So in today's episode, I'm joined by Kerry Lawrence, [00:00:30] who is the Internal Client Consultant focused on social impact and corporate community investment with Benevity. Thank you very much, Kerry, for joining us.

Kerry Lawrence:            Thank you. That was a big mouthful, wasn't it?

Karl Yeh:                      

Yeah, it was.

So today we're talking about streamlining your focus because it's so easy, especially with social impact programs to get caught up in so many different things, especially the seasonality of it.

And so many causes and issues [00:01:00] around the world that, "Hey, let's set up a program for this. Hey, let's set up a program for this." But if you spread yourself too thin, it's definitely not going to be successful.

So I guess let's start it off with how do you identify those opportunities?

How to identify key social impact priorities and opportunities


Kerry Lawrence:           

Yeah. I love that we're talking about this.

I find this is one of the most topical conversation pieces right now is how do we take it from an everything focus to laser focus.

So [00:01:30] when you're trying to identify these key priorities and opportunities, there's one thing that we all need to do that nobody likes doing, nobody wants to invest their time in, but it's the most important.

And it's just two words, it's fact gathering. Okay.

So we need to do this first. You need to know, and I'm sure everyone here on this podcast knows what your company mission is, what your values are and what the community needs.

You will end up [00:02:00] balancing these out.

So as an example, with Benevity, our mission is catalyzing good in the world through great technology and great people.

We value we over me and impact accountability, innovation, obviously authenticity.

So our communities need technology skills and opportunities, employment, equity, and belonging. The community needs are huge.

You need to know like, "What do you know, what do you not know about what [00:02:30] the needs are and who do you know?"

And we're going to get right into this a little bit later.

So you need to know those three components about mission, values and community needs.

You also need to know what the social impact objectives are that have been identified by marketing.

Yes. They have the research.

They know the facts in the marketplace and where the needs are and what the social challenges are.

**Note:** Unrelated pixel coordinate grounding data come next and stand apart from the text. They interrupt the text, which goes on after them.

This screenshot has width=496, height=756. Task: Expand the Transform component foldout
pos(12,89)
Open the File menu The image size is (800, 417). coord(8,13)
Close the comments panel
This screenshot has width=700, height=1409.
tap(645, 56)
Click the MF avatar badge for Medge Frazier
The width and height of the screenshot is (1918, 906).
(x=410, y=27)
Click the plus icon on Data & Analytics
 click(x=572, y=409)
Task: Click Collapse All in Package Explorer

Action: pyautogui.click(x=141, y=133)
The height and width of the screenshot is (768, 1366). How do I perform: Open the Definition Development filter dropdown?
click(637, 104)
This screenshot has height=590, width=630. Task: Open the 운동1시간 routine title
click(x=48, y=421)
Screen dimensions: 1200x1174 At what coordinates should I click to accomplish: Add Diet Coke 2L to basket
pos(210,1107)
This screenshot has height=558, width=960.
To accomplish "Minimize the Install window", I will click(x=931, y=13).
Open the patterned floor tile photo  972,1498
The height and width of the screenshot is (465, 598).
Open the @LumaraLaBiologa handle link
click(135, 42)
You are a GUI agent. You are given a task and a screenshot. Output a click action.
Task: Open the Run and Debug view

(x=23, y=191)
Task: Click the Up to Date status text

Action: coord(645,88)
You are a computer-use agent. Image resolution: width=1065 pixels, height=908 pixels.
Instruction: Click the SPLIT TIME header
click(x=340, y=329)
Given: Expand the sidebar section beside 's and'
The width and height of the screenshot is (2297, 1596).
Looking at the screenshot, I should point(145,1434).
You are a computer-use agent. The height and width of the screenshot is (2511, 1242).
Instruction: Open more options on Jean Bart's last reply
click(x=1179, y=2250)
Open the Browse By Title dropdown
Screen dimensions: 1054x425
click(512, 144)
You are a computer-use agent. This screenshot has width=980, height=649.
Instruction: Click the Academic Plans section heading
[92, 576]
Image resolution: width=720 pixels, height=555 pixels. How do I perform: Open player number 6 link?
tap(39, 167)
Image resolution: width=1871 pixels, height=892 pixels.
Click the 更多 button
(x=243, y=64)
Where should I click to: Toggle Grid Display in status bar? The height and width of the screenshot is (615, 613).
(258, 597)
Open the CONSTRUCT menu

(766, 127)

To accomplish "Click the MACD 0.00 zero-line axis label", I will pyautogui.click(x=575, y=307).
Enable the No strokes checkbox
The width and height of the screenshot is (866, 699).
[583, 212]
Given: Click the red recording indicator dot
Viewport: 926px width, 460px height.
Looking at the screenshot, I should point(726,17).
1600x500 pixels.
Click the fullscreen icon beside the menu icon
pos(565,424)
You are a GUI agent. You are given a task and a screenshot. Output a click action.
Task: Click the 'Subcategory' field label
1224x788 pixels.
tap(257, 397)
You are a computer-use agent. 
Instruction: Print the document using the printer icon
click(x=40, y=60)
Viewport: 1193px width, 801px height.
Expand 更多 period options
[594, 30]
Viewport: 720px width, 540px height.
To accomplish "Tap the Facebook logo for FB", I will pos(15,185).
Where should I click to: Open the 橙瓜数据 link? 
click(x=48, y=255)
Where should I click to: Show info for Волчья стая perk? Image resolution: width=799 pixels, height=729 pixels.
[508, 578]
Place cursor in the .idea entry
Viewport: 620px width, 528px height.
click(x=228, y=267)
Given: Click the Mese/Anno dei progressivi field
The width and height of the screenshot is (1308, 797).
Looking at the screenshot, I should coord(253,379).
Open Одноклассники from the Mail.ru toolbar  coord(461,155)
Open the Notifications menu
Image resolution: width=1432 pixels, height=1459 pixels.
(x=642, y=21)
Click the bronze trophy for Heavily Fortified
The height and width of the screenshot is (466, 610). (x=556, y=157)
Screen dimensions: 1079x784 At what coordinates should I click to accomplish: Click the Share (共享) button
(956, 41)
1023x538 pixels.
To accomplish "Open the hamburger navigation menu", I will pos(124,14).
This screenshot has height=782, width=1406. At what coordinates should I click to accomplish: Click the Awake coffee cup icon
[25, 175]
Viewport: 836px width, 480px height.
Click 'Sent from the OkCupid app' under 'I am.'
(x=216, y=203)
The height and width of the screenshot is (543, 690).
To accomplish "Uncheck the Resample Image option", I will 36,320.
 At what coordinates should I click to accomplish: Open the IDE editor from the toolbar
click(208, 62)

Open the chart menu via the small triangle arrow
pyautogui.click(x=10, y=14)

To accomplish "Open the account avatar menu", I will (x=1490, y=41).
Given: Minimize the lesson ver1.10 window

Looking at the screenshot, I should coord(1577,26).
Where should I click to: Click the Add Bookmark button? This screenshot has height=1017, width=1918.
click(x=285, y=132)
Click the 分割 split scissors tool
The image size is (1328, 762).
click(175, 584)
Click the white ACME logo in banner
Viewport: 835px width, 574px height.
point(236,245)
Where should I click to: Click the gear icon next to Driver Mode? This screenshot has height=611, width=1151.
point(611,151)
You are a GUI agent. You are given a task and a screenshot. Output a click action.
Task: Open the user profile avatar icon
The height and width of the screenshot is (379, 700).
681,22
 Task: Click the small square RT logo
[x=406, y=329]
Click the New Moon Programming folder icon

So talk to them, find out what they [00:03:00] need to prove. What are your social responsibility objectives?

If you're on a corporate social responsibility team or you're working, maybe you're leading them, maybe you have a team, what are your objectives?

What social metrics are being tracked by your environmental social governance team, otherwise known as ESG.

You may or may not have one.

I know there are a lot of clients that are trying to set this up, but the S in ESG, social, what are the metrics that your team is trying to track within that?

And are [00:03:30] there any other frameworks that you're using?

We're going to talk a lot about frameworks later and in another episode, I think we're going to be talking more about metrics, but you'll need to know what those facts are.

And then finally, and most importantly, what are your executive investor and board needs and requirements. I'm going to give you a use case in a moment to figure out how to analyze and organize those facts.

But right now, if you want to identify them, you need to understand all of what I just mentioned.

Karl Yeh:                      

So when we're talking about fact finding [00:04:00] and data gathering, how much do you include your team members and everybody else in the organization?

Which kind of leads me to the next question is how do you communicate these priorities and identify these opportunities?

Do you list these opportunities and then go back to the team?

Or is it more of a collaborative effort? And then you set the priorities with the team as a whole.

How to identify and communicate social impact priorities to your team


Kerry Lawrence:           

Great question. [00:04:30] It really depends on what resources you have.

I've worked with clients that it's just them trying to do all of this.

And then I've worked with clients that have a team of 100, rare.

And everyone here is probably like, "Oh my gosh, I wish I had 100 people on my team." But it's collaborative.

And I would like to say collaborative delegate, and it's baby steps.

You're not going to be able to find out all of these facts in the beginning, but presumably finding out your mission and your values is going to be easy. You'll have that.

Community needs is a bigger [00:05:00] project.

And for me, it might just start for yourself and what your relationships are like with those charities that you know very well.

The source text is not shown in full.